Sanığın, TCK"nin 207/1. maddesinden kurulan mahkumiyet hükmüne karşı, kira sözleşmesinin aslının dosyada bulunmadan ceza verilemeyeceği, diğer sözleşmeleri ise abisinin rızası ve bilgisi ile imzaladığından bahisle suçun oluşmadığı gerekçesiyle istinaf yoluna başvurduğu, 5809 sayılı Kanun gereği verilen 820 TL adli para cezasının miktar itibariyle kesinleştiği ve infaz Cumhuriyet savcılığına gönderildiği görülmüştür.

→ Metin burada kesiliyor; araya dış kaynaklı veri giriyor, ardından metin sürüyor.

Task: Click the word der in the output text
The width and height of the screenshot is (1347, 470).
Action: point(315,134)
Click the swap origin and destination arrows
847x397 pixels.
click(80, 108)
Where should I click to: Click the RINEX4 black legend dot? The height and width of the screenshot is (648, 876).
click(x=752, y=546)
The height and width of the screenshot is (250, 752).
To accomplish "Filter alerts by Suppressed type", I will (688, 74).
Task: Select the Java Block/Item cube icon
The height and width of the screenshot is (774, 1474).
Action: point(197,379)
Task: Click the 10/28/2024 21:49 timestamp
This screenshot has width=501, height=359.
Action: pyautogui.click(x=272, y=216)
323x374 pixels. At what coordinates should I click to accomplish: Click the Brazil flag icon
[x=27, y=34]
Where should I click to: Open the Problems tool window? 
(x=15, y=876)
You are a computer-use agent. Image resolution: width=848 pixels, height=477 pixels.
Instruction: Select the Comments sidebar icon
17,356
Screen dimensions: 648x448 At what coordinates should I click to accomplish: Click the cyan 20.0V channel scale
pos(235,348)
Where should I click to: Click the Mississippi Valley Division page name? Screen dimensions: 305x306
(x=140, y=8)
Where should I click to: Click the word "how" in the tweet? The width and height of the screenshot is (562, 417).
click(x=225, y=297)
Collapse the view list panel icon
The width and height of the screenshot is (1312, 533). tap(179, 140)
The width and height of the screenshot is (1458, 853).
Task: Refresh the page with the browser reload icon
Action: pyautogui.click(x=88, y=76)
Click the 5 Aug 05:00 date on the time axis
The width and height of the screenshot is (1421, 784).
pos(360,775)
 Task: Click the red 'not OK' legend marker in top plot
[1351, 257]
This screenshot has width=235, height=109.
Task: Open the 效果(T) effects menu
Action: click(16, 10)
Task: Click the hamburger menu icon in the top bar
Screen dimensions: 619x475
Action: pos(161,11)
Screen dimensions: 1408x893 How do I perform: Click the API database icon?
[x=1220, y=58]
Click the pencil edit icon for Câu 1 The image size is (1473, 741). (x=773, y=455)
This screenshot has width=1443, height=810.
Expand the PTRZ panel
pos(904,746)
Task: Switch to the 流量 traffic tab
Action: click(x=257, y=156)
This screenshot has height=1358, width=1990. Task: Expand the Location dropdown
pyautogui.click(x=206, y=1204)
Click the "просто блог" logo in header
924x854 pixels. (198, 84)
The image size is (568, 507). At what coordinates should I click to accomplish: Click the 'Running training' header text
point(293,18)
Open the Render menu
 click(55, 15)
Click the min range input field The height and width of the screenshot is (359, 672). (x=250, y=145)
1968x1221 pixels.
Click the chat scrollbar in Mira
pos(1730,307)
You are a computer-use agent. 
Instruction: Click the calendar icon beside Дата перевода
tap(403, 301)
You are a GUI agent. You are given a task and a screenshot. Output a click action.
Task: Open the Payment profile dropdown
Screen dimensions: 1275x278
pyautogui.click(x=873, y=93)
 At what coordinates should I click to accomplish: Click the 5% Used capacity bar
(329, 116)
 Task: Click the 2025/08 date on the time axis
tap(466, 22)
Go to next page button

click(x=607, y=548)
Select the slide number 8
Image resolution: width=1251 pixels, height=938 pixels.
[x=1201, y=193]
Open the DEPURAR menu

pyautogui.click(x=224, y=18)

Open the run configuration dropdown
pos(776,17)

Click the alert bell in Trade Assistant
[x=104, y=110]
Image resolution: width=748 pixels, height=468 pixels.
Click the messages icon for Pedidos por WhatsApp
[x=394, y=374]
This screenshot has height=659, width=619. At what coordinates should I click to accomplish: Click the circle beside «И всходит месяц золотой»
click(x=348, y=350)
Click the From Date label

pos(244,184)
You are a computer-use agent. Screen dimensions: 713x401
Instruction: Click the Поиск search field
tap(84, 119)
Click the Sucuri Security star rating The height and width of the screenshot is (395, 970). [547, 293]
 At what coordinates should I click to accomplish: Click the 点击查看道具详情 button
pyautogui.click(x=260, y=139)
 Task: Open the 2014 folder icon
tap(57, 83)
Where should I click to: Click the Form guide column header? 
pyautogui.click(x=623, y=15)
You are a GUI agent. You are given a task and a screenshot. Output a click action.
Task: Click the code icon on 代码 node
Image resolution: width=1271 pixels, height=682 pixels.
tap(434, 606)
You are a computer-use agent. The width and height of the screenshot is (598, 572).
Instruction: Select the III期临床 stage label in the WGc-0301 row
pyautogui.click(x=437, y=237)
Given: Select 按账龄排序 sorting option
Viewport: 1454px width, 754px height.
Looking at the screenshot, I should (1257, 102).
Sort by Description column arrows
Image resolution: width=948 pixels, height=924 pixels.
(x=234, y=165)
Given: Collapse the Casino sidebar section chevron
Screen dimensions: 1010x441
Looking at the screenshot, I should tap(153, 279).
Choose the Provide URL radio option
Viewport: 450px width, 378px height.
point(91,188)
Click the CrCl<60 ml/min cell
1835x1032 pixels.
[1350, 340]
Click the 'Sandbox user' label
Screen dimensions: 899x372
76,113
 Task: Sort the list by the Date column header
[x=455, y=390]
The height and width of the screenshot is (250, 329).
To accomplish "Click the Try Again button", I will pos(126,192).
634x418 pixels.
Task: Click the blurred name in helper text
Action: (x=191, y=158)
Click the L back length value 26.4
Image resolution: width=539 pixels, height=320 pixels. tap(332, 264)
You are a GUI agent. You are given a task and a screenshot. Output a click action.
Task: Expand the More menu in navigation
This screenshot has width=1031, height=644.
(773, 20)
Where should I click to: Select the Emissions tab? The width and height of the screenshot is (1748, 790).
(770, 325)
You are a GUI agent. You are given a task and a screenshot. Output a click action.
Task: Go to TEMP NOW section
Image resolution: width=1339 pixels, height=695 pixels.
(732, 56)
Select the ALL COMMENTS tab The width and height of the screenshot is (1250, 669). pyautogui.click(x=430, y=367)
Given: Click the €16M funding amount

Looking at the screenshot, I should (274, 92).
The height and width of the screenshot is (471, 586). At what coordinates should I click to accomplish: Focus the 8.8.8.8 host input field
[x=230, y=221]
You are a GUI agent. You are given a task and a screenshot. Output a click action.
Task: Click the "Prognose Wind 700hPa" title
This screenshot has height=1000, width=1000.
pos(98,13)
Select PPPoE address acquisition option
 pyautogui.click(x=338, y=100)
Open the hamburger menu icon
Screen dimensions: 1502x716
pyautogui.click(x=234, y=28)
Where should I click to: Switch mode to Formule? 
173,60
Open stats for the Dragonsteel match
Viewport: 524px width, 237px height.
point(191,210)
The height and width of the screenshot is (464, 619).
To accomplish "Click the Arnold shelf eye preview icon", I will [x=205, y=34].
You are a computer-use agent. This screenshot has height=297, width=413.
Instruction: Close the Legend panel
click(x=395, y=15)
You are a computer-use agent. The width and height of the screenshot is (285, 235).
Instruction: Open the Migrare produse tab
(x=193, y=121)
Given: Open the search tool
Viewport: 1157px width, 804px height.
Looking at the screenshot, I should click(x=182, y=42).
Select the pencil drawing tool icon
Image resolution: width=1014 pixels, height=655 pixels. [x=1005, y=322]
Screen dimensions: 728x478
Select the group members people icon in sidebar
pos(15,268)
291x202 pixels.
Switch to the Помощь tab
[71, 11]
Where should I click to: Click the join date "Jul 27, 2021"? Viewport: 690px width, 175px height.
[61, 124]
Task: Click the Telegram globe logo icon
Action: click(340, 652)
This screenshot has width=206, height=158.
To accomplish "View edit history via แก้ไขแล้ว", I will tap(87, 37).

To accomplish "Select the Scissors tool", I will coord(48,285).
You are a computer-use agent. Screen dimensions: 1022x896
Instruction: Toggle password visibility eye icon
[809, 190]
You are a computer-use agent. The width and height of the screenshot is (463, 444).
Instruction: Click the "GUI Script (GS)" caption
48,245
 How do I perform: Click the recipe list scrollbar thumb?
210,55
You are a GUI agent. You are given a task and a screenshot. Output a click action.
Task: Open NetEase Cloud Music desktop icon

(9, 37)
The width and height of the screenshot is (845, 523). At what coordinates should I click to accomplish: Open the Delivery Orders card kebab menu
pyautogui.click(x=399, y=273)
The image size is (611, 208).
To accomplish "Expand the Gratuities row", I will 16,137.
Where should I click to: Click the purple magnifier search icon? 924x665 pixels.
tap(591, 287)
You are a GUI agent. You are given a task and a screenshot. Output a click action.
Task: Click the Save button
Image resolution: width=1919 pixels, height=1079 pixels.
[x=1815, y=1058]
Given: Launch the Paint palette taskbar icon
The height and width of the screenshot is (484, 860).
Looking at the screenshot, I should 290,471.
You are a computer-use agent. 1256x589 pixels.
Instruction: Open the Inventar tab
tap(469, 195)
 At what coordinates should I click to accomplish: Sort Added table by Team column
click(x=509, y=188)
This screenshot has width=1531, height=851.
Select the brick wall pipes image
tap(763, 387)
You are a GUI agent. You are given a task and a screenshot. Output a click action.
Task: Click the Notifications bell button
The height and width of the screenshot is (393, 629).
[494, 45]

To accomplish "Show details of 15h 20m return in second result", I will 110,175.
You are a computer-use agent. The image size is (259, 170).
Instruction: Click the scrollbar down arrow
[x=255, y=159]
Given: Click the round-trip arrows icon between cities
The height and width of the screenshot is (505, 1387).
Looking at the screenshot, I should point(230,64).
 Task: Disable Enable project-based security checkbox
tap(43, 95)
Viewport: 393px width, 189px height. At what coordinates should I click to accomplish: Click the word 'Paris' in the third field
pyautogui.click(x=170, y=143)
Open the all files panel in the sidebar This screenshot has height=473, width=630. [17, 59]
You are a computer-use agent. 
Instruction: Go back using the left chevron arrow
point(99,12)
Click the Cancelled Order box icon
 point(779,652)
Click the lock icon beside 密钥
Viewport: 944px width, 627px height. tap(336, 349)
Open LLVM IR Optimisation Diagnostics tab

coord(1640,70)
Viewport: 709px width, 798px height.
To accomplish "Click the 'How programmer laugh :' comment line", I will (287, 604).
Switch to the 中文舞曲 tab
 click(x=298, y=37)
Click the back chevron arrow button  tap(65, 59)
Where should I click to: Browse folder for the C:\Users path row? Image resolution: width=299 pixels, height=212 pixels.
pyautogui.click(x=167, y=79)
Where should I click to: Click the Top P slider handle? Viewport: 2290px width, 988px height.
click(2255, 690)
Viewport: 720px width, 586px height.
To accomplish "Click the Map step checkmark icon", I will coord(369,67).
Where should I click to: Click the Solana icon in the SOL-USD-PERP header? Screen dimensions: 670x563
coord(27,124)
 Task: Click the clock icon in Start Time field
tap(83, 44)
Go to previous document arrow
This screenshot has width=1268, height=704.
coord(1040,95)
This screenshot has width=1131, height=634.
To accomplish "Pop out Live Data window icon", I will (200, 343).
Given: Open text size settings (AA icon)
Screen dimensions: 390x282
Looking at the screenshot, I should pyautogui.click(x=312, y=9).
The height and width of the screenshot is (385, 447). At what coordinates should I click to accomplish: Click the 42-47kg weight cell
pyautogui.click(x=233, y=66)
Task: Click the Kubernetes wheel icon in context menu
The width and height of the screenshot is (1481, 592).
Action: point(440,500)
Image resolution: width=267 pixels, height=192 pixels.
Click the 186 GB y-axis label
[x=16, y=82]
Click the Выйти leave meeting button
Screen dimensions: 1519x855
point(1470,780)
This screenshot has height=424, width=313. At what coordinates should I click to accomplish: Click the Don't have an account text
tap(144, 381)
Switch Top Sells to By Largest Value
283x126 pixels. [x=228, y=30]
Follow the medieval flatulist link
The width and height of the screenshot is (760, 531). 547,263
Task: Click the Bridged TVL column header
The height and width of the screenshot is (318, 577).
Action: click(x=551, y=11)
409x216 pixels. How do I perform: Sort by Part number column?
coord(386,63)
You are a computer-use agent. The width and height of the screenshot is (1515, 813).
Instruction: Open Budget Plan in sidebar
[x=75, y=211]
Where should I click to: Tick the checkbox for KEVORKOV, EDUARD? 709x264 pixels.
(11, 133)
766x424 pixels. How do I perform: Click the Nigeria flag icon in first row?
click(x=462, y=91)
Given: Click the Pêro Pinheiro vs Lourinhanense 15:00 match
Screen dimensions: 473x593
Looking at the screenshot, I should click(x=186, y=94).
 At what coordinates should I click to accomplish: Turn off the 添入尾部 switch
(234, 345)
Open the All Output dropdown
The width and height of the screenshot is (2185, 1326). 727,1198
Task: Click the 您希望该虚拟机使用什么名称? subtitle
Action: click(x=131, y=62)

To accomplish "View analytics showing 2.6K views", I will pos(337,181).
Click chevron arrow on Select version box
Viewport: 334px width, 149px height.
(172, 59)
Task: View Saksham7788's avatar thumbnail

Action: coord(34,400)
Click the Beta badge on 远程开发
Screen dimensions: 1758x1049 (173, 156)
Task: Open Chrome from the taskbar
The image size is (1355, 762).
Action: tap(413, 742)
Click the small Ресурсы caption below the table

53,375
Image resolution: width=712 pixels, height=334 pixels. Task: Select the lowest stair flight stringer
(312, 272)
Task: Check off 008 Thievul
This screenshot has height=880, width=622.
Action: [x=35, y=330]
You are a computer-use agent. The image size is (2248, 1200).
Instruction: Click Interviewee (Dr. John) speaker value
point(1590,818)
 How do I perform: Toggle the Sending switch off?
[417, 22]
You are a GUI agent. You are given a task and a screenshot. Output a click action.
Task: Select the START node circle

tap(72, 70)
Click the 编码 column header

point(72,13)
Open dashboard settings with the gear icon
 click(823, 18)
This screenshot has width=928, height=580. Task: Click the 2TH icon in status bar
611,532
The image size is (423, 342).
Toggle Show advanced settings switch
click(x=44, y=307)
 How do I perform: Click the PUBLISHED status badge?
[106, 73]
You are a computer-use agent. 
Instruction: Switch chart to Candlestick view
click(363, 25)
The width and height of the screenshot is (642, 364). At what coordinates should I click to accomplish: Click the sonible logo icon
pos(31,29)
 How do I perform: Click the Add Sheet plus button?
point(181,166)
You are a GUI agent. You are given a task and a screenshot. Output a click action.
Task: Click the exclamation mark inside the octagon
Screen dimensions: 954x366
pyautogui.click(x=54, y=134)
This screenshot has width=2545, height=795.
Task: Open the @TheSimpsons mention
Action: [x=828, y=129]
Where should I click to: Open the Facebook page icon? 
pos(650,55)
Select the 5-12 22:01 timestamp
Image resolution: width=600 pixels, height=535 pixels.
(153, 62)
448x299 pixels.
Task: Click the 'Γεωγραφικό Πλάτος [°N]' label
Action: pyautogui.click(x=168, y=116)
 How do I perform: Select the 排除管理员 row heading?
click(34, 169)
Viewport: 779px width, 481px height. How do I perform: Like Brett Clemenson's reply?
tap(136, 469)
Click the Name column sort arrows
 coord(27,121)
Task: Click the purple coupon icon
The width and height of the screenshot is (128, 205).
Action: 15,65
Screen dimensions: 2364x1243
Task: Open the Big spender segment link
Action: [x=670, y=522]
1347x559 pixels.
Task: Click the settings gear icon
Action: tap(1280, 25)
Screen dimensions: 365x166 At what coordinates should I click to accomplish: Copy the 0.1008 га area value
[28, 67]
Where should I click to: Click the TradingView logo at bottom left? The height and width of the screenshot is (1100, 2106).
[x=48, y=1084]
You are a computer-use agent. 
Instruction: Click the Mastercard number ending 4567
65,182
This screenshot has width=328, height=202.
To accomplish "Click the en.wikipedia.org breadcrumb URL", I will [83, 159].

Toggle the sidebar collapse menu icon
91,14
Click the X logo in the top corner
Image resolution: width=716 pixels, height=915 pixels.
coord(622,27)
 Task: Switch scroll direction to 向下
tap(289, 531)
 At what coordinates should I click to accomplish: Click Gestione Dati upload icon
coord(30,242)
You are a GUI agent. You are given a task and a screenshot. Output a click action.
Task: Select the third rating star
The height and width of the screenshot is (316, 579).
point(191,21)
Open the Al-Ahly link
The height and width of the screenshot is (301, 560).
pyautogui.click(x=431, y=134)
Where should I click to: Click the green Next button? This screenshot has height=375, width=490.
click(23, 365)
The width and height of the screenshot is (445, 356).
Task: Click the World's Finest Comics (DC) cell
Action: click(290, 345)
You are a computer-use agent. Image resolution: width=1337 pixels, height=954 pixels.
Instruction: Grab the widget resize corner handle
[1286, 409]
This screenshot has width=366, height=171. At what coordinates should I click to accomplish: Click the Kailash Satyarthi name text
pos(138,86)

İstinaf talebini inceleyen İstanbul Bölge Adliye Mahkemesi 18. Ceza Dairesinin 17/03/2017 tarihli, 2017/1384 E. - 2017/1317 K. sayılı kararında (özetle) "özel belgede sahtecilik" suçundan mahkumiyet hükmünün incelenmesinde, sanığın kişinin bilgisi ve rızası dışında cep telefonu (GSM) abonelik sözleşmesi, kira sözleşmesi ve elektrik abonelik sözleşmesi yapmak biçimindeki eylemlerinin tek başına 5809 sayılı Kanun"un 56/4. maddesi göndermesiyle 63/10. maddesindeki suçu oluşturacağı, bu nedenle sanık hakkında hem TCK 207/1. maddesinden hem de 5809 sayılı Kanun"un 63/10. maddesinden ayrı ayrı iki mahkumiyet hükmü kurulmasının usul ve yasaya aykırı olduğundan bahisle ilk derece mahkemesi kararının TCK"nin 207/1. maddesi yönünden bozulmasına ve dosyanın ilk derece mahkemesine gönderilmesine karar verildiği, dolayısıyla istinaf mercii tarafından sanığın tüm eylemlerinin incelendiği ve tek bir eylem olarak değerlendirildiği anlaşılmaktadır.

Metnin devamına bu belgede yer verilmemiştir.